Therefore, $$e^{At} = e^{Bt} e^{Ct}$$:

$$e^{At} = \left[\begin{array}{ll}e^{at} & 0 \\ 0 & e^{at}\end{array}\right] \left[\begin{array}{ll}1 & bt \\ 0 & 1\end{array}\right]$$
$$e^{At} = \left[\begin{array}{ll}(e^{at})(1) + (0)(0) & (e^{at})(bt) + (0)(1) \\ (0)(1) + (e^{at})(0) & (0)(bt) + (e^{at})(1)\end{array}\right]$$
$$e^{At} = \left[\begin{array}{ll}e^{at} & bt e^{at} \\ 0 & e^{at}\end{array}\right]$$

Alternative answer

Answer:
(a) $BC = \left[\begin{array}{ll}0 & ab \\ 0 & 0\end{array}\right]$ and $CB = \left[\begin{array}{ll}0 & ba \\ 0 & 0\end{array}\right]$. Since $ab = ba$, $BC = CB$.

(b) $C^{2}=\left[\begin{array}{ll}0 & 0 \\ 0 & 0\end{array}\right]$ ($0_2$).
$e^{Ct} = \left[\begin{array}{ll}1 & bt \\ 0 & 1\end{array}\right]$

(c) $e^{At} = \left[\begin{array}{ll}e^{at} & bt e^{at} \\ 0 & e^{at}\end{array}\right]$ Explain
This is a question about **playing with matrices**, which are like cool number puzzles in boxes! We'll do some multiplication and use a special trick for "matrix exponentials."

The solving step is:

First, let's understand our puzzle pieces:
$A=\left[\begin{array}{ll}a & b \\ 0 & a\end{array}\right]$ is like our main puzzle.
$B=\left[\begin{array}{ll}a & 0 \\ 0 & a\end{array}\right]$ and $C=\left[\begin{array}{ll}0 & b \\ 0 & 0\end{array}\right]$ are two smaller puzzles that add up to $A$! ($A = B+C$)

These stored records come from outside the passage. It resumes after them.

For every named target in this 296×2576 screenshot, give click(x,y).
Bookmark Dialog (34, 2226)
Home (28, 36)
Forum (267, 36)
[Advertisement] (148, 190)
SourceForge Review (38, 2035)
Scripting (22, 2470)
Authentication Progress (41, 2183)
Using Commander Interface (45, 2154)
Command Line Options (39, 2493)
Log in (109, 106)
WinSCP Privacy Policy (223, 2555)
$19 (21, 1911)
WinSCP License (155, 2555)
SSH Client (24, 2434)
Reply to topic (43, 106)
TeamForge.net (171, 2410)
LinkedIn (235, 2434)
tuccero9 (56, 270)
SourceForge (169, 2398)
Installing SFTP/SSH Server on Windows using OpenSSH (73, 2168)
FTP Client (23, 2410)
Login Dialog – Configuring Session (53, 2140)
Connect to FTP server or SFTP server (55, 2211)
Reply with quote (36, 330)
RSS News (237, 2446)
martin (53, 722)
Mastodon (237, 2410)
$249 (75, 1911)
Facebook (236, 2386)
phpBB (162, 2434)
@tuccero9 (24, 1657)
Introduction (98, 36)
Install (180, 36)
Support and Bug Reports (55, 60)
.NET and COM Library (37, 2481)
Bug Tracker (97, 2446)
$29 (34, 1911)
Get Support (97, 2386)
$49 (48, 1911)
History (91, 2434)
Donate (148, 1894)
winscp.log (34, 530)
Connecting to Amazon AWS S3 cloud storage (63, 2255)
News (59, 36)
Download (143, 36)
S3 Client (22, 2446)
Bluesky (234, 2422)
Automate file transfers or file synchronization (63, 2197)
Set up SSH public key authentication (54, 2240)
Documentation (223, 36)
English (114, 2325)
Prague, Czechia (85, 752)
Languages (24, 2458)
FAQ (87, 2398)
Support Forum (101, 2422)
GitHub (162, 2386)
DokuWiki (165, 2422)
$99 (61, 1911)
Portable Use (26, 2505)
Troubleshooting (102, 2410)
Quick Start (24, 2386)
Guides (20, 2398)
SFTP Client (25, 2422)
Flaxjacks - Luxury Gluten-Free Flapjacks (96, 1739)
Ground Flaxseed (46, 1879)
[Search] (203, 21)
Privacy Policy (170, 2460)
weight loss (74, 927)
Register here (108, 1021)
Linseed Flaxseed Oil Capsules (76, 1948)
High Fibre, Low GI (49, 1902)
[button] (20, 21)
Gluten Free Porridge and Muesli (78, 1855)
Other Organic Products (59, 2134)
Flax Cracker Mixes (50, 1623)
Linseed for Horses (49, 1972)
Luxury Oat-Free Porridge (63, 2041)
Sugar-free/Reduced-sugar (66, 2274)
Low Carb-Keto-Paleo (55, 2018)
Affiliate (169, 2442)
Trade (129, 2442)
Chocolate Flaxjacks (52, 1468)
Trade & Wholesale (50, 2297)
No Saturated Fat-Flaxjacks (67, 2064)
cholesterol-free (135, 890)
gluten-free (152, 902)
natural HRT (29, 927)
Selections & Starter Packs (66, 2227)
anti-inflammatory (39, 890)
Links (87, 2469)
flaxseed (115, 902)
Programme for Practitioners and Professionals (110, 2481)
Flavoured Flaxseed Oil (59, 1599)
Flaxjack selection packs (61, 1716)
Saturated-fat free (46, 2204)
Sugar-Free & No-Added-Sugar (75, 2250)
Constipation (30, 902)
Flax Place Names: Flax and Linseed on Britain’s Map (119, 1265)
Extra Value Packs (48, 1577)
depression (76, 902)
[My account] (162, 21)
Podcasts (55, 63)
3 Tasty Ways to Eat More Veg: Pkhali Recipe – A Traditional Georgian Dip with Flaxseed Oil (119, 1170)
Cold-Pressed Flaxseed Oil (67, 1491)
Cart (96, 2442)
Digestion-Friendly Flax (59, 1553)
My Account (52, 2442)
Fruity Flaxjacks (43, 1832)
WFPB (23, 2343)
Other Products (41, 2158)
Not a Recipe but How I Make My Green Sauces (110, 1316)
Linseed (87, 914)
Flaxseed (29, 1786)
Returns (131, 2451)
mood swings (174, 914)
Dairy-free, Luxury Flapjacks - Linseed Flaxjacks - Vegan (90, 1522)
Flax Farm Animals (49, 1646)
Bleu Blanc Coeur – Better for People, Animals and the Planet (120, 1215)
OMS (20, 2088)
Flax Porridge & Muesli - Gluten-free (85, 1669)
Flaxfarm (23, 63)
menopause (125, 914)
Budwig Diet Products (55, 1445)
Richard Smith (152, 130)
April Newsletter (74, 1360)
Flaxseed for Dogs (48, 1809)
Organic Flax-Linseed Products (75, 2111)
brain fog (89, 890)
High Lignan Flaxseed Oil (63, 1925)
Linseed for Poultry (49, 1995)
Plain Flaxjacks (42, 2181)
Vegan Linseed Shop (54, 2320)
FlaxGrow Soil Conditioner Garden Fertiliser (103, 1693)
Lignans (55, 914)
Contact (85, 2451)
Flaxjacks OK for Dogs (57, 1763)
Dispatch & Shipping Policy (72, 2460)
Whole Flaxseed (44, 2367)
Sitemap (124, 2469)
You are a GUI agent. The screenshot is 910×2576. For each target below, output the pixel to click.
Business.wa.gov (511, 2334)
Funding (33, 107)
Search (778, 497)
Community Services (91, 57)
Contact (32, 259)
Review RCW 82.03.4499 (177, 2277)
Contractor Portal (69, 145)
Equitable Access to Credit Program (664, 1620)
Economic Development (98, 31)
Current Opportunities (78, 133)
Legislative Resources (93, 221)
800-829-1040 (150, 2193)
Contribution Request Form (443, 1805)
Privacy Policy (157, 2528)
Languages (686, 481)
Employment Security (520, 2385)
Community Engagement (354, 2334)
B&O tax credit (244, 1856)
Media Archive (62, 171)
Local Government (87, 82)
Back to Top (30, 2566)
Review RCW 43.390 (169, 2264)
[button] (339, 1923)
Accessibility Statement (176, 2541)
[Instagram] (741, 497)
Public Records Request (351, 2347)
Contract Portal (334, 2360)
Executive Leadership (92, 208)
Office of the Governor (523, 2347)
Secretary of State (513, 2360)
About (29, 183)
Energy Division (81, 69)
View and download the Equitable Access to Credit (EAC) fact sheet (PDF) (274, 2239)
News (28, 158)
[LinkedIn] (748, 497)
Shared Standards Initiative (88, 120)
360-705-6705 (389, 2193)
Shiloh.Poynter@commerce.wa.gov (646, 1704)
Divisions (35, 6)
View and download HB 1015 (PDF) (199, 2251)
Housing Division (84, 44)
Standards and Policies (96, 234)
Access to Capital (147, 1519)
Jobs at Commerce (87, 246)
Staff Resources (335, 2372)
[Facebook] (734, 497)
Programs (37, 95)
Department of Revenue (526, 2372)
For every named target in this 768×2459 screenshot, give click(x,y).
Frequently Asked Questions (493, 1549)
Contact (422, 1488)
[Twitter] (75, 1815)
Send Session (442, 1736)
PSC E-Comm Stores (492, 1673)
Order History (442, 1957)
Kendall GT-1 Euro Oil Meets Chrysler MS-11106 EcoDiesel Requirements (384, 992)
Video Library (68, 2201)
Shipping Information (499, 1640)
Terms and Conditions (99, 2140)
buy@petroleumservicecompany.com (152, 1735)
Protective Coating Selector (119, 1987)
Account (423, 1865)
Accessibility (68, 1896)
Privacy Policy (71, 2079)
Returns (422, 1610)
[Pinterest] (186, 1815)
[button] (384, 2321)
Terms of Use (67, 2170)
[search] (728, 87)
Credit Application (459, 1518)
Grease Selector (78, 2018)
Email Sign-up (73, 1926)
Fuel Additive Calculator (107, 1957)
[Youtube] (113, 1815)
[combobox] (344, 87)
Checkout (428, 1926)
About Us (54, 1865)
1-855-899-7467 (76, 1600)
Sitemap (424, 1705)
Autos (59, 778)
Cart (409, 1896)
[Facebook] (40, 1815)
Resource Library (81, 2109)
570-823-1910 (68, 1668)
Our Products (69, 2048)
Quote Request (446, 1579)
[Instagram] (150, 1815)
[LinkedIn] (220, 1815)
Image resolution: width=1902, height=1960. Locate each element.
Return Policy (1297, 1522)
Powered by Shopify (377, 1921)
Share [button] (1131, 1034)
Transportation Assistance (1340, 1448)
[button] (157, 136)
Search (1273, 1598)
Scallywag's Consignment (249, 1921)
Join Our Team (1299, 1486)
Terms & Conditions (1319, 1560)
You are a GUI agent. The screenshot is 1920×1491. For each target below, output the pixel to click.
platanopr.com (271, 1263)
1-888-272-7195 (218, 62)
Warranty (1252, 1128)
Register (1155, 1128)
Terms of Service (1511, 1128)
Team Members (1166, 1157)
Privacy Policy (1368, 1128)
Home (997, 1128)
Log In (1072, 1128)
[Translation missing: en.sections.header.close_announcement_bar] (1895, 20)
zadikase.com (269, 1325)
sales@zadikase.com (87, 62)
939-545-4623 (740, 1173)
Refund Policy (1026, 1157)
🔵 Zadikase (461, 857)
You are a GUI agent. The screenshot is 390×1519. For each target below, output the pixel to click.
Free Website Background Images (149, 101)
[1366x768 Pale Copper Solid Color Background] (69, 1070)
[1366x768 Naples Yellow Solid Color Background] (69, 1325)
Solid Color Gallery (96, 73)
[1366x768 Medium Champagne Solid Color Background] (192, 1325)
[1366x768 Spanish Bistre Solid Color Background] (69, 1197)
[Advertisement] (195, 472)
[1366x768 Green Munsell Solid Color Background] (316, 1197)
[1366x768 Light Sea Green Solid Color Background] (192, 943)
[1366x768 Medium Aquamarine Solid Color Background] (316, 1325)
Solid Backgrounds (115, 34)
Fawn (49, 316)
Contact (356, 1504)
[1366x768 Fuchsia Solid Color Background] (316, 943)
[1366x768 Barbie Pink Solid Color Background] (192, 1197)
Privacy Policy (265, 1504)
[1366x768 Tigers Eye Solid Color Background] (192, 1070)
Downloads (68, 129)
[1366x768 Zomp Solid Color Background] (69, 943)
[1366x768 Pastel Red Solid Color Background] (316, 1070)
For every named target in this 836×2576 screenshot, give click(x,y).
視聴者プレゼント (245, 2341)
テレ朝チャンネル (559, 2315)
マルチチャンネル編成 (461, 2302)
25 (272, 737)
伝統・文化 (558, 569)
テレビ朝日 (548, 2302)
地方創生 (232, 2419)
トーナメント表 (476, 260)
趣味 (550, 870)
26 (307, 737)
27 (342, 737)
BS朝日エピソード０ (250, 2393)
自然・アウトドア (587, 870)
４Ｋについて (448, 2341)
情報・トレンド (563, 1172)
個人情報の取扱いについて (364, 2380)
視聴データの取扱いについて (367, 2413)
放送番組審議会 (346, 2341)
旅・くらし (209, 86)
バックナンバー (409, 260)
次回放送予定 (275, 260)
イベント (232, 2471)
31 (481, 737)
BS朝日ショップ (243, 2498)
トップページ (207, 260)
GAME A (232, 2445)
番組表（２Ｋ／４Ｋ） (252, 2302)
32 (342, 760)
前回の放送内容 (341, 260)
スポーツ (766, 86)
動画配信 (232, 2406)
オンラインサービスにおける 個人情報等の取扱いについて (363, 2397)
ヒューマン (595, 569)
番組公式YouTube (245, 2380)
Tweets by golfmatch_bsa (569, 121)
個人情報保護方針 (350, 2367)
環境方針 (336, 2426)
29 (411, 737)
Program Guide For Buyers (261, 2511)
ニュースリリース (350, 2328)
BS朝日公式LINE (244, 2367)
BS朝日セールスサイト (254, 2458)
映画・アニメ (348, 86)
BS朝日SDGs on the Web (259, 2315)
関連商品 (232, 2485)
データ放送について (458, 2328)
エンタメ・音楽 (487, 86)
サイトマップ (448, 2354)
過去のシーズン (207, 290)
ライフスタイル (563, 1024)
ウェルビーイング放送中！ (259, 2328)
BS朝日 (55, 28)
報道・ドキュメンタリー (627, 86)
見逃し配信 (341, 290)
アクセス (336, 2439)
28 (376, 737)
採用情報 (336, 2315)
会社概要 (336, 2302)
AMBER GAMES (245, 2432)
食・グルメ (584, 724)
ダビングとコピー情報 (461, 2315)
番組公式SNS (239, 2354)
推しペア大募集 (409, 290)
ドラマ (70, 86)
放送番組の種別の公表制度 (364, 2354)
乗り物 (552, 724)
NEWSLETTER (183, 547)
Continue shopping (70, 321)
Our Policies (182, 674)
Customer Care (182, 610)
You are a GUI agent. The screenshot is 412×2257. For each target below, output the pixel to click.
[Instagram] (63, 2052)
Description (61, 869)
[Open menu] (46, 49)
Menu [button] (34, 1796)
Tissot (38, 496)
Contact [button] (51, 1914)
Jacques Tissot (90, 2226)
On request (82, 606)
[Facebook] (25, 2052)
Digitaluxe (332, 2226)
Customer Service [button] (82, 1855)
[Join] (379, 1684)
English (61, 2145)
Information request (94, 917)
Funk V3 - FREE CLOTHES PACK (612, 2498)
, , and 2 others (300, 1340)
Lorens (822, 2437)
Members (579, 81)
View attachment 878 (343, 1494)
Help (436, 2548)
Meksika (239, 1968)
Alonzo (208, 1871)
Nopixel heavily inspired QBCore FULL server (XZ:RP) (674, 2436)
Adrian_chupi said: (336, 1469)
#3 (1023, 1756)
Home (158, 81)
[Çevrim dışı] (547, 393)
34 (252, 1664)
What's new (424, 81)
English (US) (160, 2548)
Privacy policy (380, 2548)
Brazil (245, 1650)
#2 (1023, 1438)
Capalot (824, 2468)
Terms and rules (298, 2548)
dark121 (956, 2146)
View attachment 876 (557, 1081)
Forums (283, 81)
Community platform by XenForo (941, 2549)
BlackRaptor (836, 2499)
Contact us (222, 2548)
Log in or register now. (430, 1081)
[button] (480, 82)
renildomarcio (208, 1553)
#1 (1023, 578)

**(a) Verify that $BC=CB$**
This means we need to multiply $B$ by $C$ (in that order) and then $C$ by $B$ (in that order), and see if we get the same answer. When we multiply matrices, we do a "row-by-column" game!

* **Calculate BC:**
We take the rows of $B$ and multiply them by the columns of $C$.
$BC = \left[\begin{array}{ll}a & 0 \\ 0 & a\end{array}\right] \times \left[\begin{array}{ll}0 & b \\ 0 & 0\end{array}\right]$
For the top-left spot: (first row of B) * (first column of C) = $(a \times 0) + (0 \times 0) = 0 + 0 = 0$
For the top-right spot: (first row of B) * (second column of C) = $(a \times b) + (0 \times 0) = ab + 0 = ab$
For the bottom-left spot: (second row of B) * (first column of C) = $(0 \times 0) + (a \times 0) = 0 + 0 = 0$
For the bottom-right spot: (second row of B) * (second column of C) = $(0 \times b) + (a \times 0) = 0 + 0 = 0$
So, $BC = \left[\begin{array}{ll}0 & ab \\ 0 & 0\end{array}\right]$

* **Calculate CB:**
Now we switch them!
$CB = \left[\begin{array}{ll}0 & b \\ 0 & 0\end{array}\right] \times \left[\begin{array}{ll}a & 0 \\ 0 & a\end{array}\right]$
For the top-left spot: (first row of C) * (first column of B) = $(0 \times a) + (b \times 0) = 0 + 0 = 0$
For the top-right spot: (first row of C) * (second column of B) = $(0 \times 0) + (b \times a) = 0 + ba = ba$
For the bottom-left spot: (second row of C) * (first column of B) = $(0 \times a) + (0 \times 0) = 0 + 0 = 0$
For the bottom-right spot: (second row of C) * (second column of B) = $(0 \times 0) + (0 \times a) = 0 + 0 = 0$
So, $CB = \left[\begin{array}{ll}0 & ba \\ 0 & 0\end{array}\right]$

Since multiplying numbers works the same forwards or backwards ($ab$ is the same as $ba$), we can see that $BC$ is indeed equal to $CB$! Cool!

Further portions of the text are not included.